The initiative aims to support trade by enabling banks in 20 countries across Africa, Asia, Latin America, and the Middle East to increase their lending.


Devdiscourse News Desk | Hong Kong Sar | Updated: 12-12-2024 16:01 IST | Created: 12-12-2024 16:01 IST
IFC and HSBC Launch $1 Billion Risk-Sharing Facility to Boost Trade Finance in Emerging Markets
In response, IFC has been actively bolstering trade finance support, leveraging programs like GTLP in collaboration with key partners such as HSBC. Image Credit:

The International Finance Corporation (IFC) and The Hongkong and Shanghai Banking Corporation Limited (HSBC) announced the establishment of a $1 billion risk-sharing facility to address the growing trade finance gap in emerging markets. The initiative aims to support trade by enabling banks in 20 countries across Africa, Asia, Latin America, and the Middle East to increase their lending.

Under this facility, IFC and HSBC will equally share the risk on a portfolio of trade-related assets. It operates within IFC’s Global Trade Liquidity Program (GTLP), a platform designed to enhance trade finance availability in underserved regions.

Tackling the Trade Finance Gap

“Trade finance is the fuel that powers the global economic engine,” said Aditya Gahlaut, Co-Head of Global Trade Solutions, Asia Pacific at HSBC. “Our partnership with IFC ensures that crucial trade finance reaches areas where it is most needed, driving job creation, economic growth, and sustainable development across Asia and other regions.”

Global trade, which has grown at an average rate of 5% annually over the past three decades, faces a significant financing gap, particularly in emerging markets. This gap, estimated at $2.5 trillion, limits access to essential trade finance for businesses in developing economies.

In response, IFC has been actively bolstering trade finance support, leveraging programs like GTLP in collaboration with key partners such as HSBC.

Promoting Economic Growth and Sustainability

“Trade finance drives growth and economic development in emerging markets,” said Mohamed Gouled, IFC’s Vice President of Industries. “This facility is specifically designed to enhance trade flows and enable businesses to create jobs and improve livelihoods.”

Riccardo Puliti, IFC’s Regional Vice President for Asia Pacific, emphasized the importance of this collaboration, noting, “Our strategic partnership with HSBC will support cross-border trade and strengthen exports, particularly in critical industries in countries with the greatest need.”

A Legacy of Impact: GTLP Achievements

Since its inception, GTLP has facilitated over $80 billion in global trade volumes, enabling nearly 30,000 transactions. Through its global and regional initiatives, the program has provided support to more than 400 financial institutions in 74 emerging markets, including 30 International Development Association (IDA) and nine fragile and conflict-affected countries.
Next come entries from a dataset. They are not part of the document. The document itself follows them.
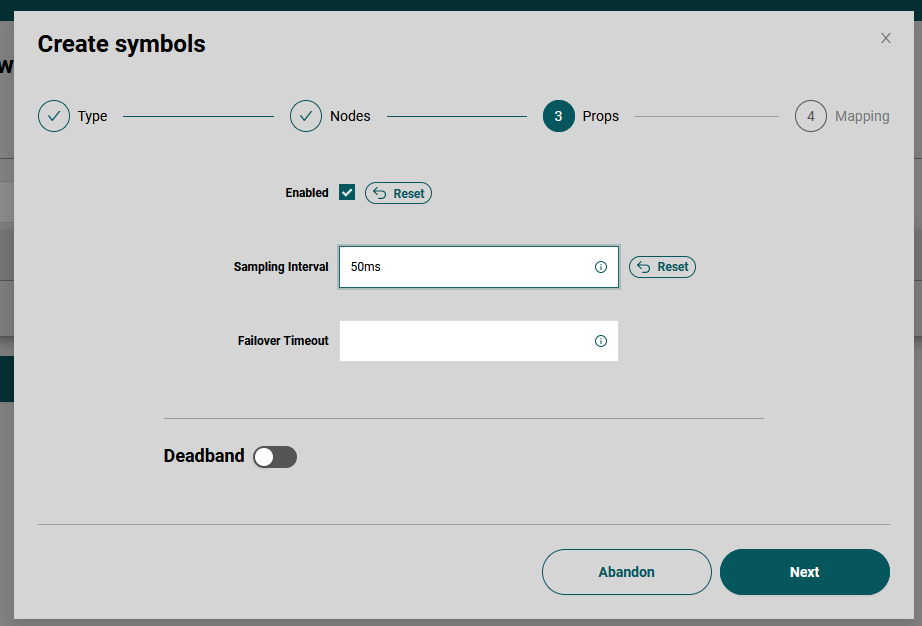Reset the Enabled setting

(x=398, y=193)
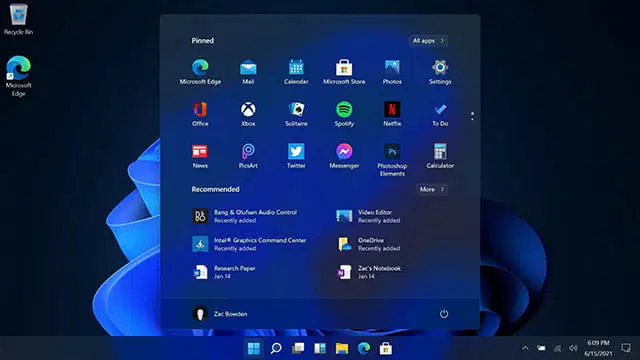
Task: Go to next pinned apps page dots
Action: (472, 116)
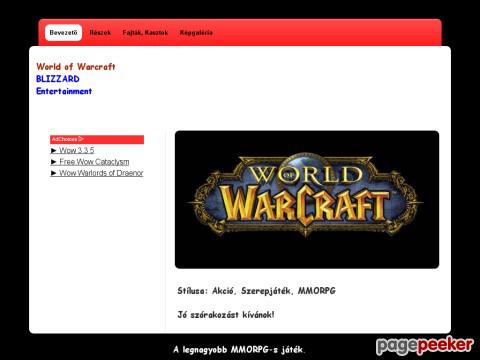Click the AdChoices label text
The image size is (480, 360).
click(x=64, y=139)
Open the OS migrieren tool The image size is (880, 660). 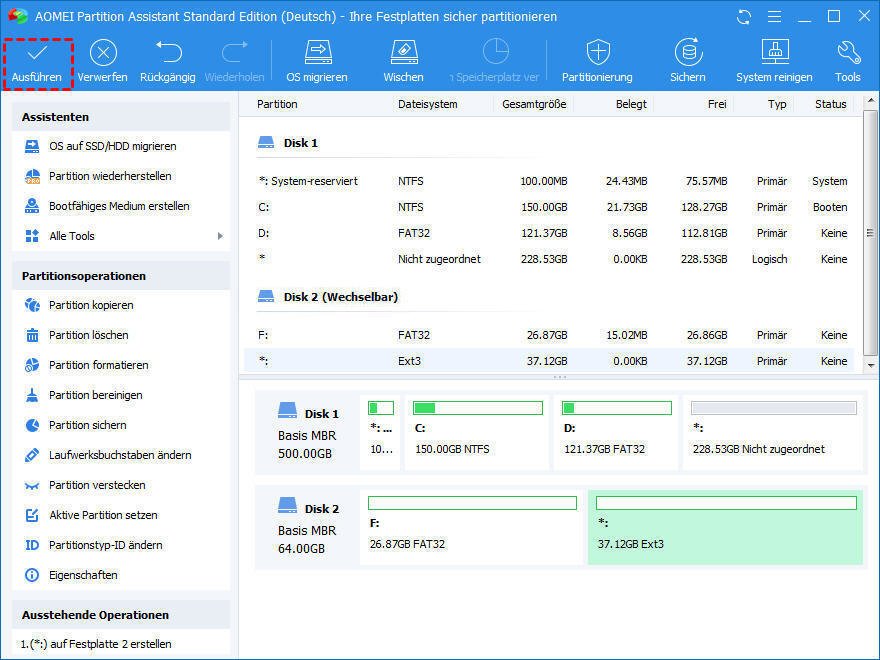click(x=317, y=53)
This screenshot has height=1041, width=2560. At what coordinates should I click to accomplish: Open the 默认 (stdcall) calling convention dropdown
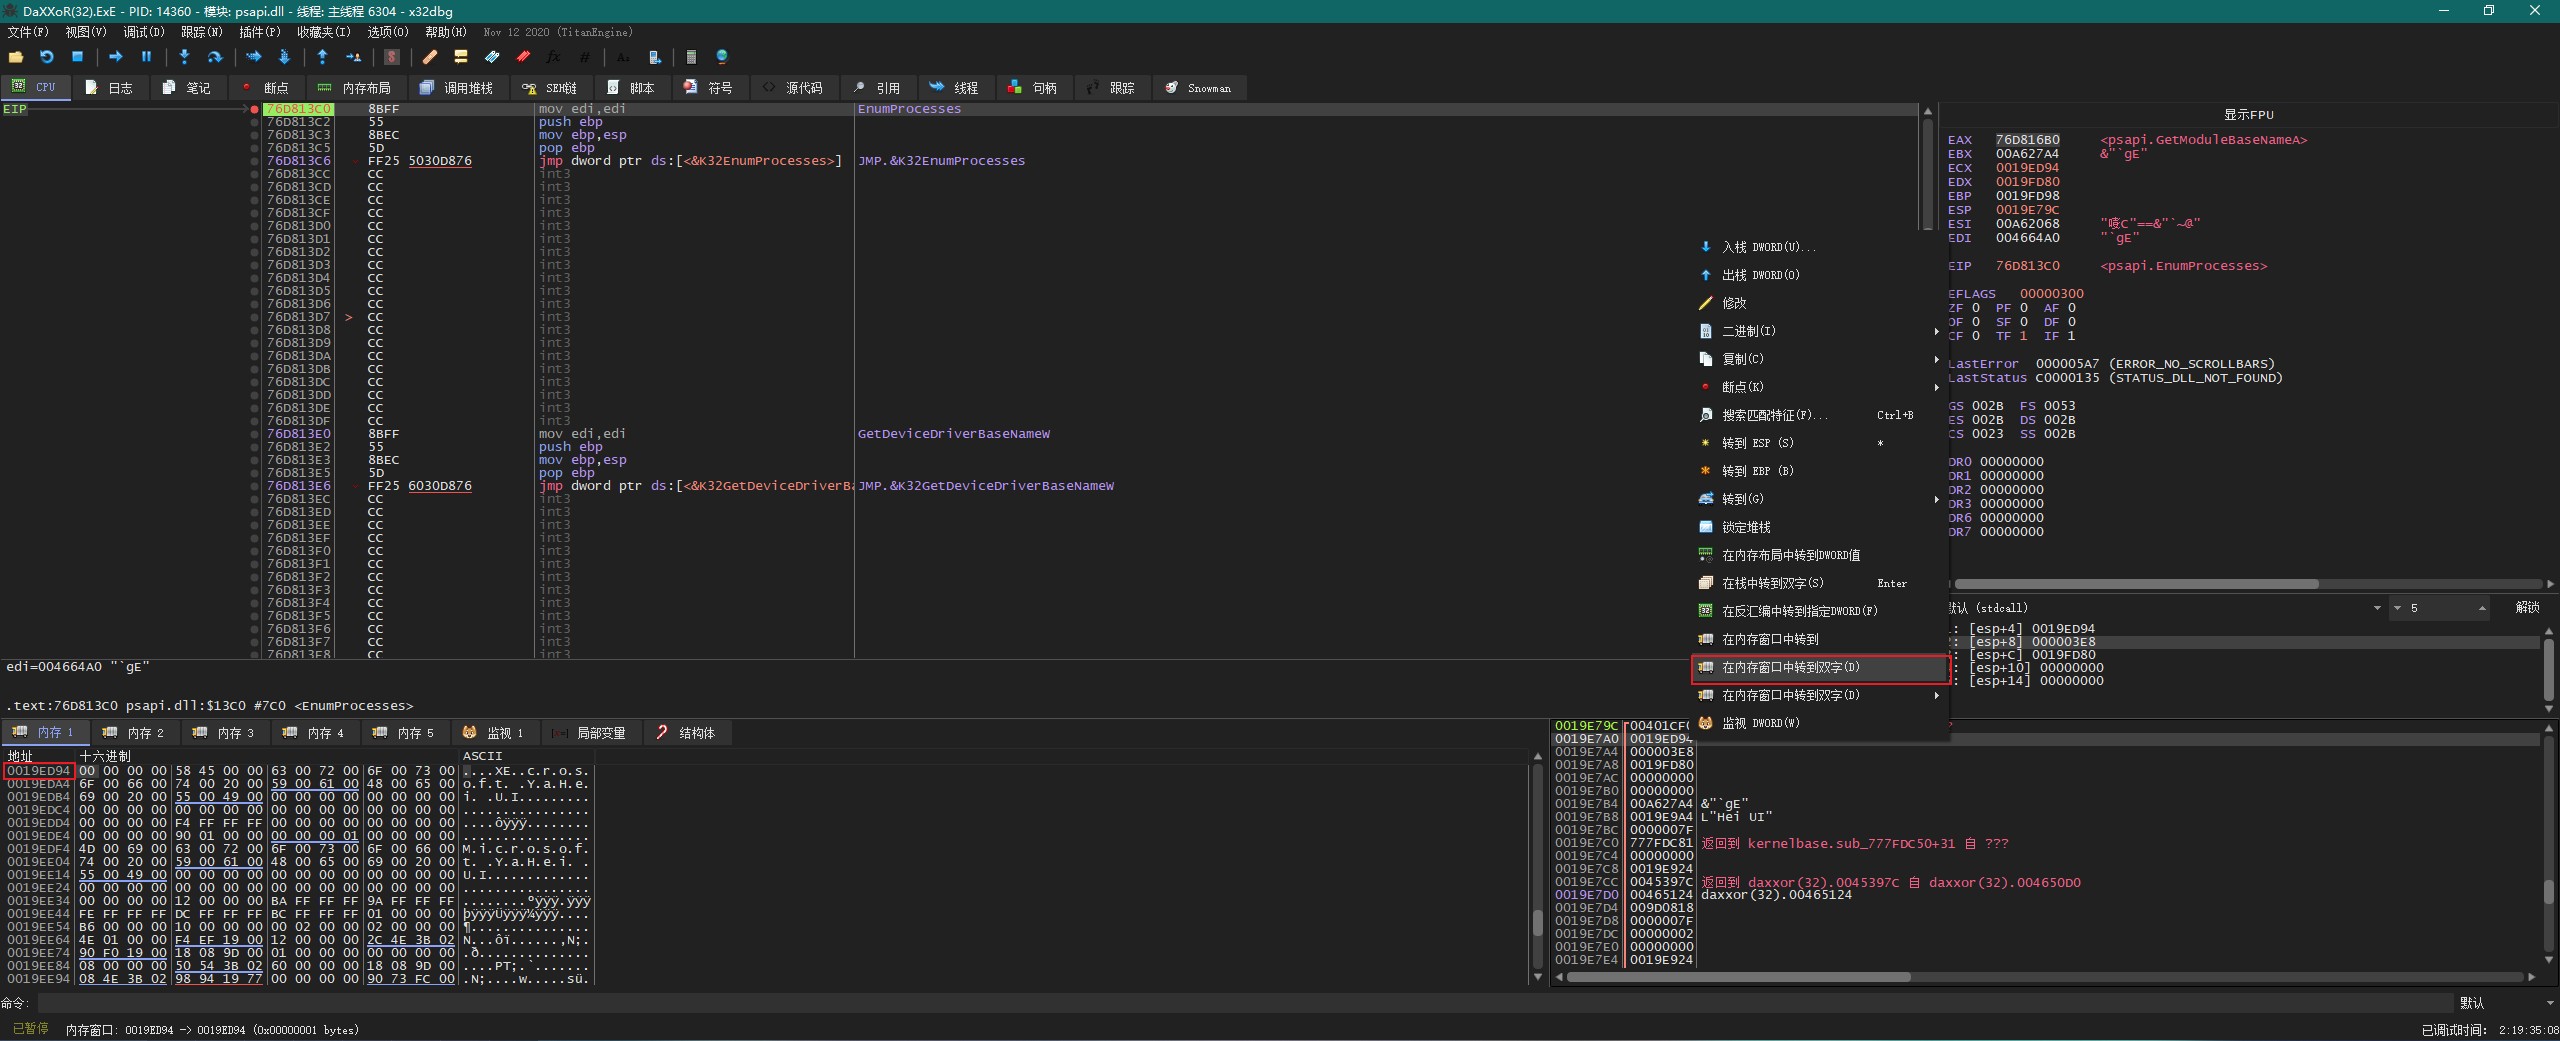[x=2376, y=608]
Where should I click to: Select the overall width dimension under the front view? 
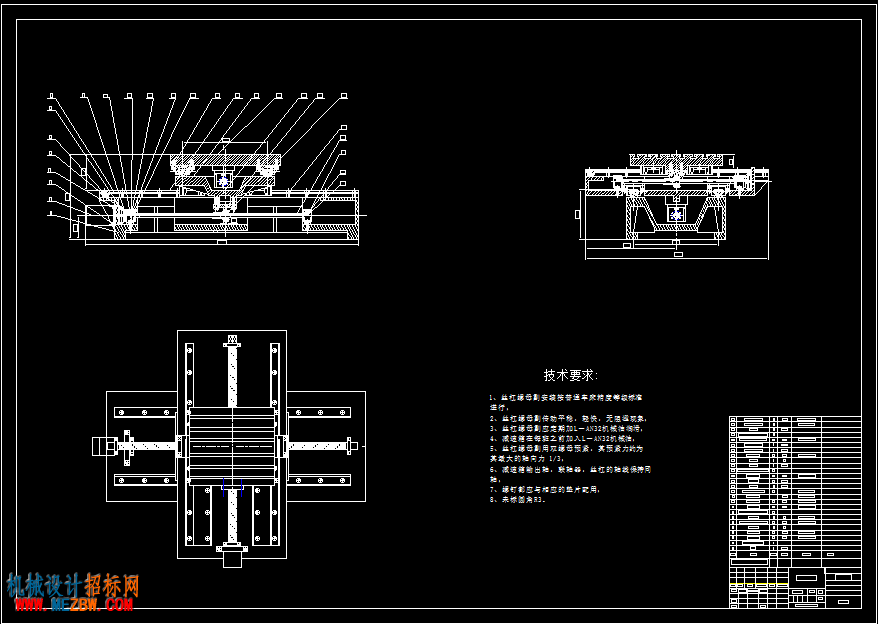222,243
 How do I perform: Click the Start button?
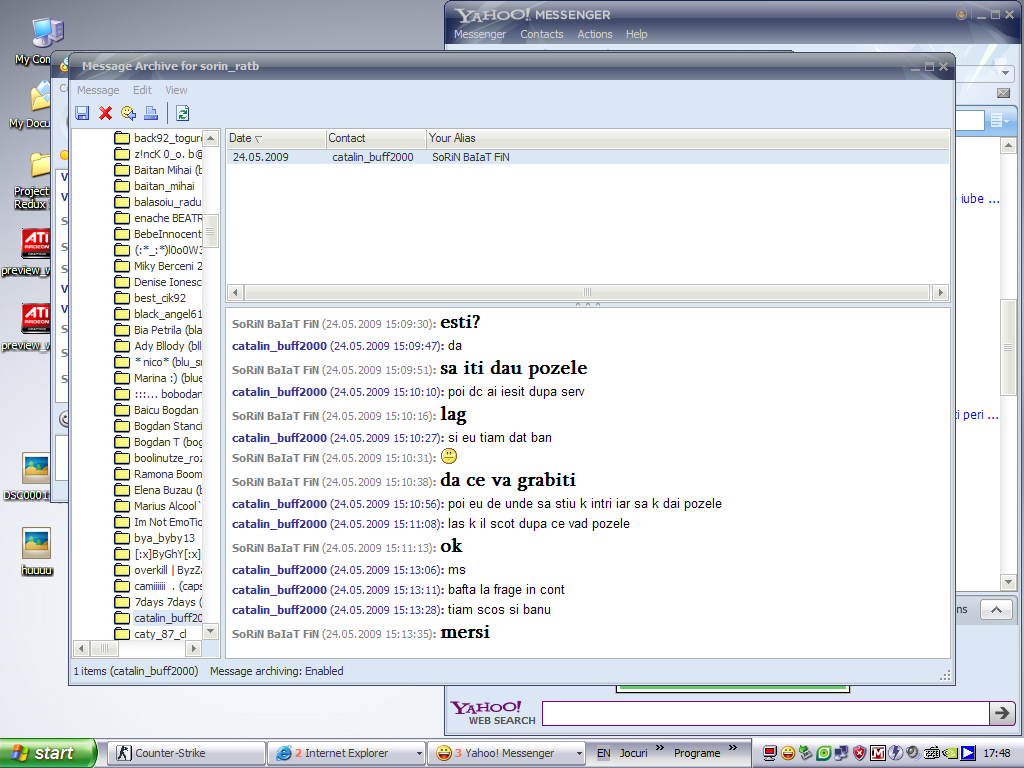[48, 753]
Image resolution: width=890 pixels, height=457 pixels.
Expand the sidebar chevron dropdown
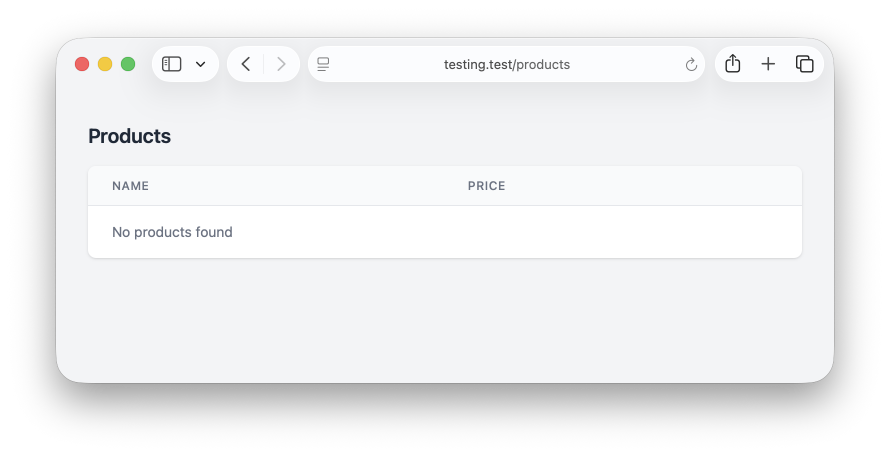(x=200, y=64)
In addition to enhancing trade finance, the partnership between IFC and HSBC aims to foster more resilient supply chains, particularly in regions vulnerable to economic shocks. The $1 billion risk-sharing facility will also focus on critical sectors, including renewable energy, agriculture, and manufacturing, to promote sustainability alongside economic growth.

Future Implications

This initiative is expected to narrow the trade finance gap, facilitate greater access to financial resources for importers and exporters, and strengthen the economic infrastructure of emerging markets. As IFC and HSBC work together to address global trade challenges, the partnership sets the stage for expanded collaboration with other financial institutions to ensure inclusive growth and sustainability in the global trade ecosystem.